Action item »
Go through the data line by line from the top, retyping each exactly, and end with the line that contains "Open the blocks".

Task input »
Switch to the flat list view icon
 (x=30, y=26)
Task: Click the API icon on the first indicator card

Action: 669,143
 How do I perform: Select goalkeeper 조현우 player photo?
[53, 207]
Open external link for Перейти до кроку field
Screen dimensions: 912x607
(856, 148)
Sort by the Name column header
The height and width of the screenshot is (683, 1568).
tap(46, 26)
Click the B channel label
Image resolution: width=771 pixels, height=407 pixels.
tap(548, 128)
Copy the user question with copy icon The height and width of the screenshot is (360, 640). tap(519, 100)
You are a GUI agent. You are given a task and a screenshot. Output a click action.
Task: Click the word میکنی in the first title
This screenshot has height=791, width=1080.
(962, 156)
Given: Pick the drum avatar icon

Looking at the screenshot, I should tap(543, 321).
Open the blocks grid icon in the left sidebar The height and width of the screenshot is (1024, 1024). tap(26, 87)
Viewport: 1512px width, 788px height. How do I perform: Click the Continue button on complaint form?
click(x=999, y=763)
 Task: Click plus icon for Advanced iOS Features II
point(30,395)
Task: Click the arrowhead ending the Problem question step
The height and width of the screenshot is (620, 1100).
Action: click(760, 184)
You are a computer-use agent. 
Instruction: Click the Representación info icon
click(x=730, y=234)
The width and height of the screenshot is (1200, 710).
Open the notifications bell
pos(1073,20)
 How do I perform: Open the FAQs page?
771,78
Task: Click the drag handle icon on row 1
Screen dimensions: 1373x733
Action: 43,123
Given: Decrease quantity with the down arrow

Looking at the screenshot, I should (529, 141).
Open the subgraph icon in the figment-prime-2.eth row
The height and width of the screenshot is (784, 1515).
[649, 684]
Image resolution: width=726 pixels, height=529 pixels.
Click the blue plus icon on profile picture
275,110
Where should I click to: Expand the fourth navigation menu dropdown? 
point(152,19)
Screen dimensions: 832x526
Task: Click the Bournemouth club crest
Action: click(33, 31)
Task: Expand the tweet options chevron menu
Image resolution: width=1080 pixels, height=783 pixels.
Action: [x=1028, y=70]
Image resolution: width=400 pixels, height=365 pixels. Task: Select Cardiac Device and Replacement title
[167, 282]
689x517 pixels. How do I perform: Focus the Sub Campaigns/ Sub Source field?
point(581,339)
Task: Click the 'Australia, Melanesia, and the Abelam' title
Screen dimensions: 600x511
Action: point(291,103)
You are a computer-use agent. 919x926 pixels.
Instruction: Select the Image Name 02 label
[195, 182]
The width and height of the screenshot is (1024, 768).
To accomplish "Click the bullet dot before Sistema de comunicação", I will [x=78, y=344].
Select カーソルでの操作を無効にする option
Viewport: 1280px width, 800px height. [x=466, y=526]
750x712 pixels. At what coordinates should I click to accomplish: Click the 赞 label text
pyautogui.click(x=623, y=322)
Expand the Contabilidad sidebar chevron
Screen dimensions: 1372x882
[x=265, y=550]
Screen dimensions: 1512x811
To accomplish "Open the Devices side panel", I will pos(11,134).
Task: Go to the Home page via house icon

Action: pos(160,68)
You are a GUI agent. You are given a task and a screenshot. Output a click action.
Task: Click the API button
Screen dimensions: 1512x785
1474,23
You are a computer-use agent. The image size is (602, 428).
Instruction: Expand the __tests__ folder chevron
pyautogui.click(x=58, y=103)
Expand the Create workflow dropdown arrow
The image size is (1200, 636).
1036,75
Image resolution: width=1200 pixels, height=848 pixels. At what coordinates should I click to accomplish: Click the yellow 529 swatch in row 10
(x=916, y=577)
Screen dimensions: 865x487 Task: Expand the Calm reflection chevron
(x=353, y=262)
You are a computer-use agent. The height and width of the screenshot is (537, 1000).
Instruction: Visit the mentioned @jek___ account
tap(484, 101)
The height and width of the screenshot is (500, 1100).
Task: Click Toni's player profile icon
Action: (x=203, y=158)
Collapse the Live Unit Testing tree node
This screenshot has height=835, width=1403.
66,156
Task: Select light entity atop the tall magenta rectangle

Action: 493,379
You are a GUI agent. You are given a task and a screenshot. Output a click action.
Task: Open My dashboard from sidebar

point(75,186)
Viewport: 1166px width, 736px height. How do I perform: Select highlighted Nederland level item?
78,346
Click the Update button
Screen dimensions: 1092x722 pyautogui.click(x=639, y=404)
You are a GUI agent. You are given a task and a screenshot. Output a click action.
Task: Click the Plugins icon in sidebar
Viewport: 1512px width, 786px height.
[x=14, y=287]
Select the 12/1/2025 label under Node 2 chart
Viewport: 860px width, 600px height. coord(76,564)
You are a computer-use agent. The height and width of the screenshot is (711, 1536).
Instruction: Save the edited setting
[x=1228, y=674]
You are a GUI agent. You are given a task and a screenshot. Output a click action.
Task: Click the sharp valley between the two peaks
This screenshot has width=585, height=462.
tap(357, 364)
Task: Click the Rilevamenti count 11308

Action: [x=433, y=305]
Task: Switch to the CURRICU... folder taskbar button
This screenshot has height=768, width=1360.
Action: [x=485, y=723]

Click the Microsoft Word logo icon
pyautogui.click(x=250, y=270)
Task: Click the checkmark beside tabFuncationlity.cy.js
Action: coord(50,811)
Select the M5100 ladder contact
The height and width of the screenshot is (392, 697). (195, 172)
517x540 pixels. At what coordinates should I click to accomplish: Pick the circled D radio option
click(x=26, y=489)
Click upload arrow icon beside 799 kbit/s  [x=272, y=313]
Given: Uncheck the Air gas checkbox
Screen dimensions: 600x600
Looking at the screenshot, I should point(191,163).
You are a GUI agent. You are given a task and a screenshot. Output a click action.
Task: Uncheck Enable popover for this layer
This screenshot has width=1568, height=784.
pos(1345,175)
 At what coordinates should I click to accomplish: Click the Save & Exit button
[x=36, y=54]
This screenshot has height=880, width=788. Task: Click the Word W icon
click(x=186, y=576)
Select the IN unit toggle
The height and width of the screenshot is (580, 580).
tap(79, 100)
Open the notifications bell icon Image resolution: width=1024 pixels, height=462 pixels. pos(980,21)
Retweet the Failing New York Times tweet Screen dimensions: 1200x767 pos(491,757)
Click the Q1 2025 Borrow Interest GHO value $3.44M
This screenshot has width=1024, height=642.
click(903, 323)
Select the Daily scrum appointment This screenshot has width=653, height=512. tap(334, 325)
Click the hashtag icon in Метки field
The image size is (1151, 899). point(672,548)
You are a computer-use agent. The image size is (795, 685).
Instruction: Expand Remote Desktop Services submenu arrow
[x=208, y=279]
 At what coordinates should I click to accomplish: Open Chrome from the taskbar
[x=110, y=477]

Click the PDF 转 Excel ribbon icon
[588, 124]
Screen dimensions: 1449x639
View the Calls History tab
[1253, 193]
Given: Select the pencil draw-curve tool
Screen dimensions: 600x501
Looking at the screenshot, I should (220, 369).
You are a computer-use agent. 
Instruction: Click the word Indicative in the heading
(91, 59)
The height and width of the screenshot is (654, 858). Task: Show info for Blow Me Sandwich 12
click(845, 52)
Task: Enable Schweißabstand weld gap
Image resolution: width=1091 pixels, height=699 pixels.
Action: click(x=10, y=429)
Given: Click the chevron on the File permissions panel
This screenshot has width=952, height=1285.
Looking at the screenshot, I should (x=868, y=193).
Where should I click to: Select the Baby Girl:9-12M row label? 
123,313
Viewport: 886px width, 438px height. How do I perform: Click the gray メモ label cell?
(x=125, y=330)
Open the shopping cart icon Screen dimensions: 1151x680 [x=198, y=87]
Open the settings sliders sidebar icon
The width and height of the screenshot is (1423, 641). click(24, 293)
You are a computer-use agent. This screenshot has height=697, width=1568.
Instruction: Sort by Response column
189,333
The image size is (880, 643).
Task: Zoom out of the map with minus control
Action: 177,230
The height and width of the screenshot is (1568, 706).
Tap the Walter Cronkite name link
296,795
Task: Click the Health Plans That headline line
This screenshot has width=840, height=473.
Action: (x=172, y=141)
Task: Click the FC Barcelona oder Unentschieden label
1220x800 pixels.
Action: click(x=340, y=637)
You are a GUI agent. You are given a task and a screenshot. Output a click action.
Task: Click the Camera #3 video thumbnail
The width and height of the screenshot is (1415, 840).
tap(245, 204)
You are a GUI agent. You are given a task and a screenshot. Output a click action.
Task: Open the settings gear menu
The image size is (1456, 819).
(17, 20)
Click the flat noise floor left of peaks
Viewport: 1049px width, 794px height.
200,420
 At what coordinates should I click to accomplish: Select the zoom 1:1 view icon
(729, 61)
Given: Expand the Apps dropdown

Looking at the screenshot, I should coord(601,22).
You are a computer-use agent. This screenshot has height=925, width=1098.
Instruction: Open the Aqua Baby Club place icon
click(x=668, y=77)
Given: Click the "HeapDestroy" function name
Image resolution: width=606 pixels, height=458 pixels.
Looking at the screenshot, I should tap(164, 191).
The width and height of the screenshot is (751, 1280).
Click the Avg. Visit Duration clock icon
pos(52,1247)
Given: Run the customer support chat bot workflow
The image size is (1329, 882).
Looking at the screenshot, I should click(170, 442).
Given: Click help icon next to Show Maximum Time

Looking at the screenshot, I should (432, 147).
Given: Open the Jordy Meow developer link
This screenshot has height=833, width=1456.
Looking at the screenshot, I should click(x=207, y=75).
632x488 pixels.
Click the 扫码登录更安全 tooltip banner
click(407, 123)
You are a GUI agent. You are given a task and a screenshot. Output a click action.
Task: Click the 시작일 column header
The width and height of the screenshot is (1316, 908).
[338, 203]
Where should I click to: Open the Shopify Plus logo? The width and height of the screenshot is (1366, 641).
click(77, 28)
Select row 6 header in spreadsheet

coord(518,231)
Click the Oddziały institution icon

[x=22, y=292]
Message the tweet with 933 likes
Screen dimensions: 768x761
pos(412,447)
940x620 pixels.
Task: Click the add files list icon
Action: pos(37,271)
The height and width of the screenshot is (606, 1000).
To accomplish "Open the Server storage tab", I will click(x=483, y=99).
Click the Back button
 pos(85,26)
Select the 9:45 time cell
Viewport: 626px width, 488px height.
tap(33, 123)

Result of this task »
Switch to the flat list view icon
 (x=30, y=26)
Task: Click the API icon on the first indicator card

Action: 669,143
 How do I perform: Select goalkeeper 조현우 player photo?
[53, 207]
Open external link for Перейти до кроку field
Screen dimensions: 912x607
(856, 148)
Sort by the Name column header
The height and width of the screenshot is (683, 1568).
tap(46, 26)
Click the B channel label
Image resolution: width=771 pixels, height=407 pixels.
tap(548, 128)
Copy the user question with copy icon The height and width of the screenshot is (360, 640). tap(519, 100)
You are a GUI agent. You are given a task and a screenshot. Output a click action.
Task: Click the word میکنی in the first title
This screenshot has height=791, width=1080.
(962, 156)
Given: Pick the drum avatar icon

Looking at the screenshot, I should tap(543, 321).
Open the blocks grid icon in the left sidebar The height and width of the screenshot is (1024, 1024). tap(26, 87)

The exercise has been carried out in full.